Updates Related to COVID-19 »

Richmond Falcon Cam

Incubation

  • April 14th, 2021

It has been 10 days since the fourth and final egg was laid by the female falcon. This means that when tuning into the livestream, viewers can reliably expect to see either the male or female falcon on top of the eggs!

Peregrine falcon eggs are incubated for an average of 33-35 days before hatching, which means we would expect to see our first hatch sometime between May 5th and May 7th considering incubation often begins when the second to last egg in the clutch is laid. Last year’s clutch from this female was incubated for 35 days prior to the first and only egg hatch of the season.

Female falcon carefully adjusts her position atop the eggs.

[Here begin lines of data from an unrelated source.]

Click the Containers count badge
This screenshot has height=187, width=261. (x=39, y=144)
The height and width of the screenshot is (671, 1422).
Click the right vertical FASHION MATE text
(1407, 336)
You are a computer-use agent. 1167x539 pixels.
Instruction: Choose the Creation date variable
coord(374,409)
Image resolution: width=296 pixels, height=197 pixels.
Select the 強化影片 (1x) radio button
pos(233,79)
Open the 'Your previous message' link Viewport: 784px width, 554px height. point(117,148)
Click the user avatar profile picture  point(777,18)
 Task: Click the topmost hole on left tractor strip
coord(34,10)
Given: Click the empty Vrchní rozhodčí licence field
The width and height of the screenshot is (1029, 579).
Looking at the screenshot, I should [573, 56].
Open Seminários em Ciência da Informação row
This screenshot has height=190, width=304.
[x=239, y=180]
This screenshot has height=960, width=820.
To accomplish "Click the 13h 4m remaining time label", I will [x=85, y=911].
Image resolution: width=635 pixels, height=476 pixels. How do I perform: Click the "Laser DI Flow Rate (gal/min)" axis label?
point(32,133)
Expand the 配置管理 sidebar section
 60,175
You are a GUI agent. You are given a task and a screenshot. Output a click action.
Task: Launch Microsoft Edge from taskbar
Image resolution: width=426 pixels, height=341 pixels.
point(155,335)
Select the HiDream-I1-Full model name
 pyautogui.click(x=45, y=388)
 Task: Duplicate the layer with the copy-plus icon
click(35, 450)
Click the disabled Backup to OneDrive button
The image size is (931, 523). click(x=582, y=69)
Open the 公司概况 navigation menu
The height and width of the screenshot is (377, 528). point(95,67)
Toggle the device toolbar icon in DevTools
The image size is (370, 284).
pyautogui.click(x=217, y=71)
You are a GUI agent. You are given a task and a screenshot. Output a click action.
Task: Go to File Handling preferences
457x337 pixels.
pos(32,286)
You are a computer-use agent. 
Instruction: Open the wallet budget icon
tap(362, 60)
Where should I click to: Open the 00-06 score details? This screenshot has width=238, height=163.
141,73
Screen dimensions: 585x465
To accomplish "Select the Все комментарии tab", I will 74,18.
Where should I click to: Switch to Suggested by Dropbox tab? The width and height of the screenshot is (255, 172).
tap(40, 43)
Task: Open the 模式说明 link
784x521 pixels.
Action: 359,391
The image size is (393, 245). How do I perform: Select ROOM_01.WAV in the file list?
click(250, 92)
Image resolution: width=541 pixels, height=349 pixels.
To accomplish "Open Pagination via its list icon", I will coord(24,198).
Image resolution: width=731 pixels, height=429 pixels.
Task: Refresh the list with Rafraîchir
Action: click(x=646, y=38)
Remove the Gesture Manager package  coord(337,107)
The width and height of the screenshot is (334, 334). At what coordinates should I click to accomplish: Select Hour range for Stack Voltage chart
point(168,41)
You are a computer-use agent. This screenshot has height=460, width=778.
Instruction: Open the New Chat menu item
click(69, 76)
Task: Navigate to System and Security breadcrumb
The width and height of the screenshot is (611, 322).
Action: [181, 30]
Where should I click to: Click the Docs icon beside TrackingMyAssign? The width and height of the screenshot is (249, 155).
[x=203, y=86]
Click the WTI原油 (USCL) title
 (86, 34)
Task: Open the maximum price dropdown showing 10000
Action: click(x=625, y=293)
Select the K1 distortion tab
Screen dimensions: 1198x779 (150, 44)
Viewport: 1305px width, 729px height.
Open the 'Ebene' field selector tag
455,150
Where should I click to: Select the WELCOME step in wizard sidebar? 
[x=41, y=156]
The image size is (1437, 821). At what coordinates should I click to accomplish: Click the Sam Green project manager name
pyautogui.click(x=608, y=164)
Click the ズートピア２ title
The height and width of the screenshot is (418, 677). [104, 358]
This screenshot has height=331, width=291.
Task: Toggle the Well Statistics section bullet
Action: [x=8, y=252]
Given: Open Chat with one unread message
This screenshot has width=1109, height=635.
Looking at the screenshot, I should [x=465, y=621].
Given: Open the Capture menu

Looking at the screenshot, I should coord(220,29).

Although female falcons spend more hours incubating eggs than males, both sexes take turns atop the clutch in bouts which can last several hours before they trade places, otherwise known as an incubation exchange. If you are lucky enough to catch an incubation exchange on camera, you may notice the female communicating with the male just before leaving the nest to let him take over. It is most likely that she is responding to the male who calls her off, possibly having left food for her somewhere nearby or just to signal that he is ready to take his turn on the eggs. Other potential reasons why she may leave the nest could be to preen, to eliminate waste, or in rare instances to even do some hunting of her own!